China's Qian plans early U.S. visit

BEIJING China's top foreign-affairs official, Qian Qichen, will travel to the United States next month in the first visit by a senior Chinese official under the George W. Bush administration, diplomats said yesterday.
The visit by Vice Prime Minister Qian, a veteran who oversees China's policies toward Taiwan, was seen as a key gesture by China in maintaining continuity in bilateral ties after Mr. Bush moved into the White House last month.
Mr. Bush is not expected to meet his Chinese counterpart, Jiang Zemin, until October, when China hosts an informal summit of Asia Pacific leaders in Shanghai.
Hanging over bilateral ties, however, are a host of perennially thorny issues, including Taiwan and human rights, as well as U.S. plans to build an anti-missile shield in the face of strident opposition by China, Russia and others.
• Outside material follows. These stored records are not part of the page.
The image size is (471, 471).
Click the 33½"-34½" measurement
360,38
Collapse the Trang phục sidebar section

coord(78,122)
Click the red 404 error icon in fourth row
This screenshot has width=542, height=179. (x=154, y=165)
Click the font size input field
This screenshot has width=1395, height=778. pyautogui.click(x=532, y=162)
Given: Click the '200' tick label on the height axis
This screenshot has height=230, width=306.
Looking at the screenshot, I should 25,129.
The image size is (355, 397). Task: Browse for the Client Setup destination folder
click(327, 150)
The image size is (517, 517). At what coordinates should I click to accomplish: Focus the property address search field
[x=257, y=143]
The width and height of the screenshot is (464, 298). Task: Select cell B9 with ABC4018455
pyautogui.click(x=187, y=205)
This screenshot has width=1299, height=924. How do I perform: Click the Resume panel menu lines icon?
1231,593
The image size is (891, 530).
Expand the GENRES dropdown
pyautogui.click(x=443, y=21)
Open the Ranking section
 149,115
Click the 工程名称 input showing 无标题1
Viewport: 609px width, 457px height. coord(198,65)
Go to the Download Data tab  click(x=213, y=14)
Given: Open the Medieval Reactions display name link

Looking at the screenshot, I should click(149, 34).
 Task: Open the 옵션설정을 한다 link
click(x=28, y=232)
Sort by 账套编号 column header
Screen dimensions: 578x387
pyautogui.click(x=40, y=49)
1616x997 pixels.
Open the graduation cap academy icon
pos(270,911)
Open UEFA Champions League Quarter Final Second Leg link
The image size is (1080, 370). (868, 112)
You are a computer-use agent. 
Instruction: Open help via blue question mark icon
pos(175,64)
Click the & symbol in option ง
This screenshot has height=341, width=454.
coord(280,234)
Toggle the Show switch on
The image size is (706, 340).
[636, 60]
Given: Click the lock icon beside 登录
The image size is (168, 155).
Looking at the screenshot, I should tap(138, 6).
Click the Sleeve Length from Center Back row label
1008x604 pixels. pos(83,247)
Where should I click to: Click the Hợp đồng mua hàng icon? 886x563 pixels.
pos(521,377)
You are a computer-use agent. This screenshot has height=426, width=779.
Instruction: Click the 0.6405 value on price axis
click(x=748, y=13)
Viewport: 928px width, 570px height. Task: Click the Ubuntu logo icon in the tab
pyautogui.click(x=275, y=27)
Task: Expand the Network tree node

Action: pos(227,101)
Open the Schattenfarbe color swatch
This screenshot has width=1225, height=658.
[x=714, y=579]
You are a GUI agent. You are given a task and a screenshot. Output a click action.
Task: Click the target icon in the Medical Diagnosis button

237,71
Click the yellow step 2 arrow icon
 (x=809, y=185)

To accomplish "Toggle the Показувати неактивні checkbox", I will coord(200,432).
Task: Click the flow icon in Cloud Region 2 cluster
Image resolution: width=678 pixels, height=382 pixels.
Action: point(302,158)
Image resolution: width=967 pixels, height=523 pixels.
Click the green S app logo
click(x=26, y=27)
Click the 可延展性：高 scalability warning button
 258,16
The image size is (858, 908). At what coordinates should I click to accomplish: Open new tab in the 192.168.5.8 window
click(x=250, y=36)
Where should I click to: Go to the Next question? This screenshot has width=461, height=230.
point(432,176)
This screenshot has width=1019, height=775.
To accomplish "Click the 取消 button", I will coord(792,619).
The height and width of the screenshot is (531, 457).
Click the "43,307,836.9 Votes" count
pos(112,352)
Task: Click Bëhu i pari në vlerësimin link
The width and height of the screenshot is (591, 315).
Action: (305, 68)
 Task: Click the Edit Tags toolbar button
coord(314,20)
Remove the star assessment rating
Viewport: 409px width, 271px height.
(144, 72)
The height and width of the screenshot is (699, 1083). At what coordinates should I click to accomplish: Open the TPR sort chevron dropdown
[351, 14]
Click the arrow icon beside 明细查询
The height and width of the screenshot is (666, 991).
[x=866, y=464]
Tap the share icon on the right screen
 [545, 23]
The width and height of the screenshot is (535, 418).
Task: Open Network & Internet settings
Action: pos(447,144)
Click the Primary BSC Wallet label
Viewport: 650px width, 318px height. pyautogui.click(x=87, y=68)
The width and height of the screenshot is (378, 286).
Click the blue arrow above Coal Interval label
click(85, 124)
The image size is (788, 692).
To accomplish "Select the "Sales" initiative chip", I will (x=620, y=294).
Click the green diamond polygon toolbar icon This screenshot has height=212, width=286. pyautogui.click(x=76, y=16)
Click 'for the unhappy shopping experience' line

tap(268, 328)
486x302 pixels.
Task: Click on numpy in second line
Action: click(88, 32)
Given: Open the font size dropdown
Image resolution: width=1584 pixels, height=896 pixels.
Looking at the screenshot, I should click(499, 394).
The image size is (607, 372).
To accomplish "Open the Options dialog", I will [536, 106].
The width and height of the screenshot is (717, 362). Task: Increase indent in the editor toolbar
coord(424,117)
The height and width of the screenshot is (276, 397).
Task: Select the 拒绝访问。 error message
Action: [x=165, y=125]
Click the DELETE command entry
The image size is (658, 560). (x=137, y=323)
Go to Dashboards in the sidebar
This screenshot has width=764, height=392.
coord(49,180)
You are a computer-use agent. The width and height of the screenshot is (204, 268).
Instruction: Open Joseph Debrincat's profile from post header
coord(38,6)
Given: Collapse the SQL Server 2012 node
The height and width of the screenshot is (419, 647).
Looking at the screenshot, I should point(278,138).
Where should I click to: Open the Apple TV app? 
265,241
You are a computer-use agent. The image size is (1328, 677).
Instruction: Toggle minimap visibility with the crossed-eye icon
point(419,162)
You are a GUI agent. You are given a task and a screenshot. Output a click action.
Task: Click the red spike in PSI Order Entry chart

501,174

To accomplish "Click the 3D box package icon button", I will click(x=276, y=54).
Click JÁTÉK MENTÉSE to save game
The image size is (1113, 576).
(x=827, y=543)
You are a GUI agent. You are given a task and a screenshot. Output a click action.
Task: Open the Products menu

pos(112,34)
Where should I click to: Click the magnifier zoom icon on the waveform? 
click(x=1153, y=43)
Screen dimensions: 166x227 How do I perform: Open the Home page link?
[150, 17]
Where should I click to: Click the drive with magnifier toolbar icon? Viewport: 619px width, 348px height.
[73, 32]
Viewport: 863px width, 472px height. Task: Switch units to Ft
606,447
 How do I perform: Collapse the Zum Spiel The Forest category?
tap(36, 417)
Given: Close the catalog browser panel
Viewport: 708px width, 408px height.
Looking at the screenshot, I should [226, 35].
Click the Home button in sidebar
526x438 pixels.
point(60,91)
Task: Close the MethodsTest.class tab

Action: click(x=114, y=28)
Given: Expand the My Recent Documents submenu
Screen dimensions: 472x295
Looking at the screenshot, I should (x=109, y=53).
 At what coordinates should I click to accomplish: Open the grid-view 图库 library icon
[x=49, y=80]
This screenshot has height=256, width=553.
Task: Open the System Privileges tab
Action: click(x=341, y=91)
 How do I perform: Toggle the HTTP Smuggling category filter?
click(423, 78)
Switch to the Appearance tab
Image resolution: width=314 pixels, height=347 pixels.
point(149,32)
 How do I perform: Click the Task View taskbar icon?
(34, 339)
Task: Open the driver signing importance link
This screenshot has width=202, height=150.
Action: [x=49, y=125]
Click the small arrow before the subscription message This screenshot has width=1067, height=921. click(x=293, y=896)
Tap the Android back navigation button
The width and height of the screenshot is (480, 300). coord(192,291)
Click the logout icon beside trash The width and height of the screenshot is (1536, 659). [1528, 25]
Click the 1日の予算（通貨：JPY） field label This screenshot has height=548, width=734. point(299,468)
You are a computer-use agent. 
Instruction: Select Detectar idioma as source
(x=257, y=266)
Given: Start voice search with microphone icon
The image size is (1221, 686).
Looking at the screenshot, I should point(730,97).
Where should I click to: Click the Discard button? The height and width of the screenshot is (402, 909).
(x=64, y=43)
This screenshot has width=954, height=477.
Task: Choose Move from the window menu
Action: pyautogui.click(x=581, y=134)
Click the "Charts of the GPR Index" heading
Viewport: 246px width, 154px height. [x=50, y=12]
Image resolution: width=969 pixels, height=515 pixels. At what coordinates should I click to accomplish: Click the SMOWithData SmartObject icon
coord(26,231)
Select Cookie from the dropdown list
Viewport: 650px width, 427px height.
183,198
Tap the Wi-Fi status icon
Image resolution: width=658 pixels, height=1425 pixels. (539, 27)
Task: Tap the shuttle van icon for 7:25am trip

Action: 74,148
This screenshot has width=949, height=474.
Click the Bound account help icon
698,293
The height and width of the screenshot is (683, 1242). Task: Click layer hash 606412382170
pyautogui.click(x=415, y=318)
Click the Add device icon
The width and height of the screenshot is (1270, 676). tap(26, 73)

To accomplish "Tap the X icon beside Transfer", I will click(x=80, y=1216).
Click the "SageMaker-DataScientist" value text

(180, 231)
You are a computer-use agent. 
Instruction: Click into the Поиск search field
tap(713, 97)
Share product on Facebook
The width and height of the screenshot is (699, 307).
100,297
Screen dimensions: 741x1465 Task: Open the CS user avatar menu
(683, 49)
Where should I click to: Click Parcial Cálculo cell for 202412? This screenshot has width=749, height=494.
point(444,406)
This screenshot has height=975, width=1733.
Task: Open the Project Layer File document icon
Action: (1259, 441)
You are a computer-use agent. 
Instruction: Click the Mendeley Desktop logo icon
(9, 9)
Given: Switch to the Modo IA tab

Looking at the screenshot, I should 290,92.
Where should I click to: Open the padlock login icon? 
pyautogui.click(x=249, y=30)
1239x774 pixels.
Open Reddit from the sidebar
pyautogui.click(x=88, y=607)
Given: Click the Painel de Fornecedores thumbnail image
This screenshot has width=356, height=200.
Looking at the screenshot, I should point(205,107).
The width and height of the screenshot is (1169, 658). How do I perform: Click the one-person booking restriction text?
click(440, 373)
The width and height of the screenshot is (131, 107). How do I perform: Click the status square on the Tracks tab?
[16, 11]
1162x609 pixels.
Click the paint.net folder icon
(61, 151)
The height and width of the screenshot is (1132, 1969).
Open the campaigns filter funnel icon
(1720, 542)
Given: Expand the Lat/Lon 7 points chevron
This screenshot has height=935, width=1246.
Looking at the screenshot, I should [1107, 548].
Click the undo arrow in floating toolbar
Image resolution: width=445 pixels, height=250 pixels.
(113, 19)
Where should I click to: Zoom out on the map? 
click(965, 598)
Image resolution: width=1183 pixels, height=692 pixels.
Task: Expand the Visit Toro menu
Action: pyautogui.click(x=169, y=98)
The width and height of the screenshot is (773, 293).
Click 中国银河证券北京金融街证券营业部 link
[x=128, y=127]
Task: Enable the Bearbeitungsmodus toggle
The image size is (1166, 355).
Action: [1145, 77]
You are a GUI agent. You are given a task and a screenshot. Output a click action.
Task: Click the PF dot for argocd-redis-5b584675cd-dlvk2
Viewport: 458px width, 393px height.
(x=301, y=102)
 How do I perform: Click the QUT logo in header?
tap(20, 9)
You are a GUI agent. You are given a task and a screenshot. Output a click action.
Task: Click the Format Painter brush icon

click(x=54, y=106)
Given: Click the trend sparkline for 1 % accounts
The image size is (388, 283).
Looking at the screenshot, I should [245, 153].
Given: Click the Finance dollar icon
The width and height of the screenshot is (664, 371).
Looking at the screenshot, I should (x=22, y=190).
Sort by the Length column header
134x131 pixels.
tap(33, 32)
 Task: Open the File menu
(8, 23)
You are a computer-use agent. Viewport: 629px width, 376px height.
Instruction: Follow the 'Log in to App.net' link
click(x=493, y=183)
Canada sets ties to North Korea

OTTAWA Canada said yesterday it has established diplomatic ties with North Korea, the isolated impoverished communist state that is slowly opening up to the outside world.
Canada becomes the fourth member of the Group of Eight powerful nations after Russia, Italy and Britain to recognize the state, which has launched a diplomatic offensive after five decades of self-imposed isolation.
Foreign Minister John Manley said that Canada believed forging closer relations with Pyongyang is the best way to contribute to security, nonproliferation and humanitarian challenges in the region.

Ethiopia, Eritrea OK buffer zone

NAIROBI, Kenya After months in a stalemate, senior Ethiopian and Eritrean officials agreed yesterday to set up a U.N.-patrolled buffer zone in an area where the two neighbors fought a border war for 2 and 1/2 years.
A 16-mile-wide temporary security zone will be established starting Feb. 12, the U.N. Mission in Ethiopia and Eritrea said in a statement after the meeting in the Kenyan capital.
The plan requires the Ethiopian army to withdraw from territory inside Eritrea that it has occupied since last May, as well as the repositioning of Eritrean forces, the statement said.

Pastrana to enter rebel zone tomorrow

BOGOTA, Colombia President Andres Pastrana flies into guerrilla territory tomorrow for a summit to face a shrewd and battle-hardened guerrilla adversary.
Sitting across the table from Mr. Pastrana will be 70-year-old Manuel "Sureshot" Marulanda, the chief of the Revolutionary Armed Forces of Colombia, or FARC, who has confounded Colombian generals and presidents for decades.
Mr. Pastrana, who has been criticized for making many concessions to FARC, hopes to resuscitate peace talks at the meeting and show he can stand up to the rebels.

Argentina complains over Castro remark

BUENOS AIRES The Argentine government made a formal complaint to Cuba's ambassador here yesterday after Cuban President Fidel Castro accused Argentina of "licking Yankee boots."
The Foreign Ministry complained by letter to Ambassador Alejandro Gonzalez Galiano about the controversial remarks Mr. Castro made late last week in a speech to an international economics conference in Havana.
The complaint "reflects displeasure at the insults thrown by President Castro, widely publicized in Argentine, Cuban and international media," the Foreign Ministry said.

Milosevic minister found dead in car

BELGRADE, Yugoslavia Yugoslavia's last interior minister under the rule of Slobodan Milosevic was found dead in his car yesterday evening, his successor in the post said.
The body of Zoran Sokolovic was discovered in his Lada Niva car near the town of Knjazevac, around 125 miles southeast of Belgrade, current Federal Interior Minister Zoran Zivkovic told B-92 radio.
"At this moment, I do not have confirmed information about the cause of death, but there is speculation that it was suicide," Mr. Zivkovic told the radio station.